Do you remember that cool trick with logarithms where if you have a power inside the log, you can bring it to the front as a multiplier? It's like $\log_b(M^p) = p \log_b(M)$.
So, we can bring the $\ln 3$ from the exponent to the front:
$y = \ln 3 \cdot \log_3\left(\frac{x + 1}{x - 1}\right)$

Now, remember the change of base formula for logarithms? It says you can change a log to any base, like natural log ($\ln$), using $\log_b(M) = \frac{\ln M}{\ln b}$.
Let's change $\log_3\left(\frac{x + 1}{x - 1}\right)$ to natural log:
$\log_3\left(\frac{x + 1}{x - 1}\right) = \frac{\ln\left(\frac{x + 1}{x - 1}\right)}{\ln 3}$

Now, let's put that back into our equation for $y$:
$y = \ln 3 \cdot \frac{\ln\left(\frac{x + 1}{x - 1}\right)}{\ln 3}$
Look! The $\ln 3$ on the top and bottom cancel each other out! That's super neat!
So, $y = \ln\left(\frac{x + 1}{x - 1}\right)$

We're not done simplifying yet! There's another cool log rule: $\ln\left(\frac{A}{B}\right) = \ln A - \ln B$.
So, $y = \ln(x + 1) - \ln(x - 1)$.
Wow, this is *much* simpler to work with!

2. **Now, let's find the derivative!**
We need to find $\frac{dy}{dx}$. We'll take the derivative of each part of our simplified $y$ equation.
Do you remember the derivative of $\ln(u)$? It's $\frac{1}{u}$ times the derivative of $u$. So, $\frac{d}{dx}(\ln(u)) = \frac{u'}{u}$.

For the first part, $\ln(x + 1)$:
Here, $u = x + 1$. The derivative of $u$ (which is $u'$) is just $1$ (since the derivative of $x$ is $1$ and the derivative of a constant like $1$ is $0$).
So, the derivative of $\ln(x + 1)$ is $\frac{1}{x + 1} \cdot 1 = \frac{1}{x + 1}$.

For the second part, $\ln(x - 1)$:
Here, $u = x - 1$. The derivative of $u$ (which is $u'$) is also $1$.
So, the derivative of $\ln(x - 1)$ is $\frac{1}{x - 1} \cdot 1 = \frac{1}{x - 1}$.

Now, put them back together with the minus sign:
$\frac{dy}{dx} = \frac{1}{x + 1} - \frac{1}{x - 1}$

3. **Combine the fractions.**
To make it look nicer, let's put these two fractions together.

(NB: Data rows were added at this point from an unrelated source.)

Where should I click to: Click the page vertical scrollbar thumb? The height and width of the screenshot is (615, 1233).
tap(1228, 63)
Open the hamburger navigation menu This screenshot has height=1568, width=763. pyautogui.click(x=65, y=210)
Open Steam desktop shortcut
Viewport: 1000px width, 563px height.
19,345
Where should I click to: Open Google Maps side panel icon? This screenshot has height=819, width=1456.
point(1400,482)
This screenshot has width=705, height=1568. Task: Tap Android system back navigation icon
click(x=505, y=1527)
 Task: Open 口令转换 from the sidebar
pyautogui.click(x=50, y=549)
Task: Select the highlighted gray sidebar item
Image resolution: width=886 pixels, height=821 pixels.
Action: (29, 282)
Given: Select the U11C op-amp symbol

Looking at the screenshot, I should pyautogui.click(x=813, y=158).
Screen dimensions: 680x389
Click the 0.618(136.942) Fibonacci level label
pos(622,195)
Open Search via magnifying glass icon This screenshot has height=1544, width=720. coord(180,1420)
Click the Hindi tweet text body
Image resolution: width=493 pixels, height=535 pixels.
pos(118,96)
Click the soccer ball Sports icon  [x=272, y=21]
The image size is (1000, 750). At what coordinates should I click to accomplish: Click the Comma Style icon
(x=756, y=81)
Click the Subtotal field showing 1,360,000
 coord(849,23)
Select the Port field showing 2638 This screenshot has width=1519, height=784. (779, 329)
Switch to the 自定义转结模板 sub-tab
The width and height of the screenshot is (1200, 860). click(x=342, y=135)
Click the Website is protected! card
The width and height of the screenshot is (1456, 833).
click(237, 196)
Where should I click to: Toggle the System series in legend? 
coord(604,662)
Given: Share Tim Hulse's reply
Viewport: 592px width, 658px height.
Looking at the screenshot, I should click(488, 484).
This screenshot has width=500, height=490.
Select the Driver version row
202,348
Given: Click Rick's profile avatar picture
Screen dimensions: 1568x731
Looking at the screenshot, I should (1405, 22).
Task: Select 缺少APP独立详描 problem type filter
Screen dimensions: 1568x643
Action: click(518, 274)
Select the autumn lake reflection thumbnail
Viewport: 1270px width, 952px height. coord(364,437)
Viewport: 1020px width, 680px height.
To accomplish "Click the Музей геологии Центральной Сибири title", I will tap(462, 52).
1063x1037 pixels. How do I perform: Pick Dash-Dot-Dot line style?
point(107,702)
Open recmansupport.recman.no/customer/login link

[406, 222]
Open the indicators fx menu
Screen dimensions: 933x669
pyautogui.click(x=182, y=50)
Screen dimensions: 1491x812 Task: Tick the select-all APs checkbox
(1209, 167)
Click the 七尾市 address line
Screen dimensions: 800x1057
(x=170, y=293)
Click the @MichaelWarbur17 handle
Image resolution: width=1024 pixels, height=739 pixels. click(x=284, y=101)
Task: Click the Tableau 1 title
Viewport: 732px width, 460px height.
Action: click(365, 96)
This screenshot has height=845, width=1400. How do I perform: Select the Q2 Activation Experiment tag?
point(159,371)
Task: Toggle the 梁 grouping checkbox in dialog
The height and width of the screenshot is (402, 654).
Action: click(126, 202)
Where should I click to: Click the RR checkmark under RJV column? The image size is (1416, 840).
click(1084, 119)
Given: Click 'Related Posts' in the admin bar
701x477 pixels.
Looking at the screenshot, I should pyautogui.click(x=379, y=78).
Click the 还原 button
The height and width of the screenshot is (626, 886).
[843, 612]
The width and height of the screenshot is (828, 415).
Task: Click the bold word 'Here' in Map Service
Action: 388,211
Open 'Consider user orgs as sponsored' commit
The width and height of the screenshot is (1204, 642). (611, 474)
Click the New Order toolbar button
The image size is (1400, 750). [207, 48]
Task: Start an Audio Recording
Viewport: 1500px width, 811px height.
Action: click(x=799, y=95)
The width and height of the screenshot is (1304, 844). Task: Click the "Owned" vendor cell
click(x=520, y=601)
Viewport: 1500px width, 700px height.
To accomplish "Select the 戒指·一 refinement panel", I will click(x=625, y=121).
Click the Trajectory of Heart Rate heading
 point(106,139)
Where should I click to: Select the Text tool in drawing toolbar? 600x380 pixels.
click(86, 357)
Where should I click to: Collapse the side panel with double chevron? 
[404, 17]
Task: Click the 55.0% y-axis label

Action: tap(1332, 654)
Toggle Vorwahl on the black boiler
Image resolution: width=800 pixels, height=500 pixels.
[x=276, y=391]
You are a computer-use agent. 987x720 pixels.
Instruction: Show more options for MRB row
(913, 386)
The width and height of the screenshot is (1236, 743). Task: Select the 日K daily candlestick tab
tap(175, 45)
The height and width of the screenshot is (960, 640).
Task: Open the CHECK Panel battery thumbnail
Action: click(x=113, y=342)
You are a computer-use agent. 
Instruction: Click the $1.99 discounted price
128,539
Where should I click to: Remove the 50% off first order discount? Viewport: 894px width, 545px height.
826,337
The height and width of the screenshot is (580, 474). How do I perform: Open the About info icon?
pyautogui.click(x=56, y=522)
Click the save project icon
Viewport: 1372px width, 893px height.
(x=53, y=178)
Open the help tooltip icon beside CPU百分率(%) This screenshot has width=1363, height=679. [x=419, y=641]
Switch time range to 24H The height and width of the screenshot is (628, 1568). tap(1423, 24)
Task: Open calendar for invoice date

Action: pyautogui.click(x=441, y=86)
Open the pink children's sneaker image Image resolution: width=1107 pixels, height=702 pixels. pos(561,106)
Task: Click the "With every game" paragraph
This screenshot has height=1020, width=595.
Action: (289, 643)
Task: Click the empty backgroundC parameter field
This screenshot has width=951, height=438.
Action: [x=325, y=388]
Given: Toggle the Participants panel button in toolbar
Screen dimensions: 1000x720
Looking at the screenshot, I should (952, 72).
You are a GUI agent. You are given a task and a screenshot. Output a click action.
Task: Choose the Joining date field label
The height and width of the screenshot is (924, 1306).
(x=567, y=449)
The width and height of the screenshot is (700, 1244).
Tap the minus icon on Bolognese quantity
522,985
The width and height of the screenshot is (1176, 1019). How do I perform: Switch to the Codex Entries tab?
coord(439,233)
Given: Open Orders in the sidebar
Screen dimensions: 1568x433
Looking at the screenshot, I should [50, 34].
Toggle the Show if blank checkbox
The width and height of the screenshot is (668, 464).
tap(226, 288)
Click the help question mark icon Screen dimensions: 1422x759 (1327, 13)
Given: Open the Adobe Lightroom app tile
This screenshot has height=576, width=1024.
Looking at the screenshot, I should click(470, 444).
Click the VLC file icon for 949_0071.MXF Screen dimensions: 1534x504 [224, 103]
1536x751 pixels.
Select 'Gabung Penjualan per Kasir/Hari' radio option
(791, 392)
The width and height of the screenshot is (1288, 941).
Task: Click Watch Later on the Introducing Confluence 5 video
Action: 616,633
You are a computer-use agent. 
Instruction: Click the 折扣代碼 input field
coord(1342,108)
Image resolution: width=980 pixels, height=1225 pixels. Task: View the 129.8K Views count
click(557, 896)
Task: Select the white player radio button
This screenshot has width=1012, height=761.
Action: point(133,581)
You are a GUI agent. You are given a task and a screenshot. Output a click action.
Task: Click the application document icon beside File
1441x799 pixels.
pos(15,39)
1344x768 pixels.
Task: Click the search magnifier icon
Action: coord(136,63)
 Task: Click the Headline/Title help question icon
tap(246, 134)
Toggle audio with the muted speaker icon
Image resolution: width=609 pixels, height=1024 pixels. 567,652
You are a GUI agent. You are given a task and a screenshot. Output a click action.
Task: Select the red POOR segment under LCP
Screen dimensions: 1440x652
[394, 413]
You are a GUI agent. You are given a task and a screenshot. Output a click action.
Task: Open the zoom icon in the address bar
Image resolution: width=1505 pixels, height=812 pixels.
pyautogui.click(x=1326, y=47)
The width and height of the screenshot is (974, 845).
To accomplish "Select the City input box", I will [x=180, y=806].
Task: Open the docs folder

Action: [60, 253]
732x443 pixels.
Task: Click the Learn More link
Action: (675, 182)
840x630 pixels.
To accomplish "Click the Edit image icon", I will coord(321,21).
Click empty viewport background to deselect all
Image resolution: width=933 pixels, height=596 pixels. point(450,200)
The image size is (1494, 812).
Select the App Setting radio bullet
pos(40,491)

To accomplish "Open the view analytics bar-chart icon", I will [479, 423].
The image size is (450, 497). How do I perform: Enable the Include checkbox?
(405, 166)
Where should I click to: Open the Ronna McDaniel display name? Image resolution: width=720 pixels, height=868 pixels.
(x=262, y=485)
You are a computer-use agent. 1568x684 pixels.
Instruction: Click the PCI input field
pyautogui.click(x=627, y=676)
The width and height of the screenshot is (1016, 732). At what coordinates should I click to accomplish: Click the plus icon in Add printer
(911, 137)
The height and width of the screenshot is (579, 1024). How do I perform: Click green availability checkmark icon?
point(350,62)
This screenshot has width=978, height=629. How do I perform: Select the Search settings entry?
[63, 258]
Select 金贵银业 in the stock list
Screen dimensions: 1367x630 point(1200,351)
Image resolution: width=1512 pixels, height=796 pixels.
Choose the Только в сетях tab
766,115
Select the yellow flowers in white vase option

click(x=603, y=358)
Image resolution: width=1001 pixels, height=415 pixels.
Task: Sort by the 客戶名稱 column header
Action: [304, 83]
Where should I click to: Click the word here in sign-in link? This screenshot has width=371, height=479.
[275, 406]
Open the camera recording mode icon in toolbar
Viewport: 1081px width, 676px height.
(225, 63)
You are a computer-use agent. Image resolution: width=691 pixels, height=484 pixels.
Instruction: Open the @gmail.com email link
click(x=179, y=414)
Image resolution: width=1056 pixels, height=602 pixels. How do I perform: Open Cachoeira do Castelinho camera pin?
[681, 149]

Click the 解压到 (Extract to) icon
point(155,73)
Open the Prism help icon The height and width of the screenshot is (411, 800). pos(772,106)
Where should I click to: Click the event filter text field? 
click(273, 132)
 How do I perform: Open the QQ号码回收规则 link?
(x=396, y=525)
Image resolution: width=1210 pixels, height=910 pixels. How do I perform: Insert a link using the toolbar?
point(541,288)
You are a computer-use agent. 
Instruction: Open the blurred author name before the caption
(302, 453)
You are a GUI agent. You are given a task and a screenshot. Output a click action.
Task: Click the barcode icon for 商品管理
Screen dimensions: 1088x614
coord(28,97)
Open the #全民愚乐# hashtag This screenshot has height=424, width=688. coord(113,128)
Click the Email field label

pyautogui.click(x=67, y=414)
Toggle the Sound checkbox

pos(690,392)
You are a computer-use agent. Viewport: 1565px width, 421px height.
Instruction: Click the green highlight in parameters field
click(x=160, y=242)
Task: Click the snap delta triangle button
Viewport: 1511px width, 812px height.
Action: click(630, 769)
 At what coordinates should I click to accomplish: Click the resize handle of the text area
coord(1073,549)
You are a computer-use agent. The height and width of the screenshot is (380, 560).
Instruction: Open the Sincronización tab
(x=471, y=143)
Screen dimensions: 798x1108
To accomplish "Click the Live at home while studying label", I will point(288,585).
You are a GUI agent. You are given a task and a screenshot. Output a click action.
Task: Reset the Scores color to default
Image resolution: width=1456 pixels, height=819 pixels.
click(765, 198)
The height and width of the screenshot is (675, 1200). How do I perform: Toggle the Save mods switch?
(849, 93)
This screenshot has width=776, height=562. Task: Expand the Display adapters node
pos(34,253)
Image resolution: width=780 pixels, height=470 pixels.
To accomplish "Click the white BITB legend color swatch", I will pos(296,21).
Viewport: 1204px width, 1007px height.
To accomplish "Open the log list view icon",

We need a common denominator, which is $(x + 1)(x - 1)$.
$\frac{dy}{dx} = \frac{1 \cdot (x - 1)}{(x + 1)(x - 1)} - \frac{1 \cdot (x + 1)}{(x - 1)(x + 1)}$
$\frac{dy}{dx} = \frac{(x - 1) - (x + 1)}{(x + 1)(x - 1)}$

Now, let's simplify the top part:
$(x - 1) - (x + 1) = x - 1 - x - 1 = -2$

And the bottom part is a difference of squares: $(x + 1)(x - 1) = x^2 - 1^2 = x^2 - 1$.

So, our final answer is:
$\frac{dy}{dx} = \frac{-2}{x^2 - 1}$

See? By simplifying first, it made the differentiation much easier! It's like solving a puzzle piece by piece.